Im Maschinenbau ist noch Einsparpotenzial "drin
So liegt der Industriedurchschnitt gerade einmal bei 46%. Einen erheblichen Nachholbedarf weist das Schlusslicht der Studie aus der Chemieindustrie mit einer Instandhaltungsreife von lediglich 32% auf. Selbst das beste Unternehmen, ein Automobilzulieferer, hat mit 60% noch deutlich “Luft nach oben“.
Im Gesamtvergleich schneidet überraschenderweise gerade die investitionsintensive und sicherheitssensitive Prozessindustrie mit durchschnittlich 43% am schwächsten ab. Aber auch der klassenbeste Industriebereich “Automotive und Maschinenbau“ liegt mit durchschnittlich 51% noch im unteren Mittelfeld des Stufenmodells (Bild).

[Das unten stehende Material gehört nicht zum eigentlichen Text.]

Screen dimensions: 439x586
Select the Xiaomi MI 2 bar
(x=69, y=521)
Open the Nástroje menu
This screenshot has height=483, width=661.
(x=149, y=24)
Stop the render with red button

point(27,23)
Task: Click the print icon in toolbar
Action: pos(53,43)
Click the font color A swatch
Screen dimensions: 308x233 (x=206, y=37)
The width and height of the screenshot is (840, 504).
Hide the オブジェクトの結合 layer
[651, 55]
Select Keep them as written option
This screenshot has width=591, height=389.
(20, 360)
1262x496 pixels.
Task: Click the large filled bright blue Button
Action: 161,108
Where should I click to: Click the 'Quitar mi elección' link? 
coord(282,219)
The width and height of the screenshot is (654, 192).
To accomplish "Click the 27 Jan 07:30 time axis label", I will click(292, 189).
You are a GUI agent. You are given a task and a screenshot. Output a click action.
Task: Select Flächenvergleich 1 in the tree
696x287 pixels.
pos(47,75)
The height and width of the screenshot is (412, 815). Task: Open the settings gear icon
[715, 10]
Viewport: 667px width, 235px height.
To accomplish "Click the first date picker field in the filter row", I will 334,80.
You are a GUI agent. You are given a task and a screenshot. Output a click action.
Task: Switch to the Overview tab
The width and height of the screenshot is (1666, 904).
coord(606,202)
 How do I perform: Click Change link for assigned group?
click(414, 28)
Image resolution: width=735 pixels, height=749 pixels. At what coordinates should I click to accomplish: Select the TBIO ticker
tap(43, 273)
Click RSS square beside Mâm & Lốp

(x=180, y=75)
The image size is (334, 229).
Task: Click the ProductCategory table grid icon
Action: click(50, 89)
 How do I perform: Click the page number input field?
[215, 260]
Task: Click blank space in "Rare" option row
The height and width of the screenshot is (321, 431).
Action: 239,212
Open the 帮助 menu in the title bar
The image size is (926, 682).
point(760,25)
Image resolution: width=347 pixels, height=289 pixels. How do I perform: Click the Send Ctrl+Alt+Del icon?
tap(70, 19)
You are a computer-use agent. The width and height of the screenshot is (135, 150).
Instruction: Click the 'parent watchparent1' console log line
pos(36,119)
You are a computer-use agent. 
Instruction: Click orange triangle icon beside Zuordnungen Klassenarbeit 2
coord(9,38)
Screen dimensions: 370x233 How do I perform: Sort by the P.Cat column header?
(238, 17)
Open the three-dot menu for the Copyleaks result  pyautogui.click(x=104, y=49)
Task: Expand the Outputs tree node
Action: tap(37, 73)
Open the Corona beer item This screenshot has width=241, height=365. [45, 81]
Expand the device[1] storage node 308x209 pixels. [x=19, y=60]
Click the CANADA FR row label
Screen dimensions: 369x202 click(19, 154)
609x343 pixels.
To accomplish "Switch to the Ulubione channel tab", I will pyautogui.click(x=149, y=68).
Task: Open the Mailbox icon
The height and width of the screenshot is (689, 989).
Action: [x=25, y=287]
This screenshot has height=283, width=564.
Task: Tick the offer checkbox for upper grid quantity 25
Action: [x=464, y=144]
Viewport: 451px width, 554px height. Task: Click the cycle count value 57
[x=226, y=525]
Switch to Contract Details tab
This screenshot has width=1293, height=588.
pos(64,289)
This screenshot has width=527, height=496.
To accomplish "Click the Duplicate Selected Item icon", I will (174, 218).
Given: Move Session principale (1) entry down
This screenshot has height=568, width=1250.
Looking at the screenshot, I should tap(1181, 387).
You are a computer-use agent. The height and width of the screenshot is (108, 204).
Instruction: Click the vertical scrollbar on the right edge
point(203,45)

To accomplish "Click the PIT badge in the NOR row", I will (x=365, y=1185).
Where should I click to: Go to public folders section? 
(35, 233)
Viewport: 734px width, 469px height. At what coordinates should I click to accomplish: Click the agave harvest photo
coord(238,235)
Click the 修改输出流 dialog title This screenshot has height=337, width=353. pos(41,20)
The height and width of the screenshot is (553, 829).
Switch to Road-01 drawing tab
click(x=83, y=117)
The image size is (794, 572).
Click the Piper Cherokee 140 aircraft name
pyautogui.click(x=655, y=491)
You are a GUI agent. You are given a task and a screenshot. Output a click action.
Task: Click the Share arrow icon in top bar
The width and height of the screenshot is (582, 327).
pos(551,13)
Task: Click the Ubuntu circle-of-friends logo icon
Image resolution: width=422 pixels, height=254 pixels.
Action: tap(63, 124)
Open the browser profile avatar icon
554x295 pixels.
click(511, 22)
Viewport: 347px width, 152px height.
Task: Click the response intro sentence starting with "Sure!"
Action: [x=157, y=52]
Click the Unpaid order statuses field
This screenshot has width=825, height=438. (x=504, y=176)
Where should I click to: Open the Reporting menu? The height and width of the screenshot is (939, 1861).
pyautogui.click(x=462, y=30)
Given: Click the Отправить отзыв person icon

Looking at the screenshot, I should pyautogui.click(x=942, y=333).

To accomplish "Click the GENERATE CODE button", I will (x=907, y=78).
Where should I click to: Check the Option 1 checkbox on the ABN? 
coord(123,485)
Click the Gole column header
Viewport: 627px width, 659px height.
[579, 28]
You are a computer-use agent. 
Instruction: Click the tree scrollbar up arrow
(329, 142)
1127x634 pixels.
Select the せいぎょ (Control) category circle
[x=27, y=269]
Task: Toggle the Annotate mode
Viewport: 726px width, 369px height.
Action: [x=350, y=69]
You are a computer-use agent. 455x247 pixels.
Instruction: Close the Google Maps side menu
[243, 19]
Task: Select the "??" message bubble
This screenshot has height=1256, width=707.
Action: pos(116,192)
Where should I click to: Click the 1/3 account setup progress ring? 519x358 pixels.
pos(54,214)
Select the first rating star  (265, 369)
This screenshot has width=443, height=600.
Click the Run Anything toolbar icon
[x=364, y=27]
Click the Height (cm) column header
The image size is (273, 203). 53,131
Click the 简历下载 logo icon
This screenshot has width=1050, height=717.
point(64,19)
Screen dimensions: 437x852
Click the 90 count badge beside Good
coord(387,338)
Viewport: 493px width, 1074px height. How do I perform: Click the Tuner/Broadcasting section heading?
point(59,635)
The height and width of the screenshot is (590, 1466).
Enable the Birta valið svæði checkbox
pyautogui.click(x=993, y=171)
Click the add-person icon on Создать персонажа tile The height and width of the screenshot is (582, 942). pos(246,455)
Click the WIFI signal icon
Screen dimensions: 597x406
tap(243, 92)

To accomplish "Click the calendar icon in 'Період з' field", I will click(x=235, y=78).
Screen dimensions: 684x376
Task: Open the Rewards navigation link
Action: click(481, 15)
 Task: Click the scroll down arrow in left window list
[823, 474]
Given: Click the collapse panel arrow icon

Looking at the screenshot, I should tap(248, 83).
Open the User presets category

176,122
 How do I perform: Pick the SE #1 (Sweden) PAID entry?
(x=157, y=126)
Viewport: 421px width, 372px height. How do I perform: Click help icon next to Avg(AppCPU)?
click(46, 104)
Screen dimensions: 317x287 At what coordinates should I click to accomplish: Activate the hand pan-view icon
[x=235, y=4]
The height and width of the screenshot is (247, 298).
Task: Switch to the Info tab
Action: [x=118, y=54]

Asset Management entscheidet über Kostenniveau
Die Potentiale zeigen, dass der Bereich Instandhaltung mehr als das “notwendige Übel“ auf rein operativer Ebene ist, als das er vielerorts noch immer gesehen wird.
Die Güte des Instandhaltungs- und Asset Managements entscheidet maßgeblich über das Kosten- und Effizienzniveau von Unternehmen. Entscheidungsträger, die dies erkennen und dieser Bedeutung offensiv Rechnung tragen, werden gegenüber den anderen klar im Vorteil sein.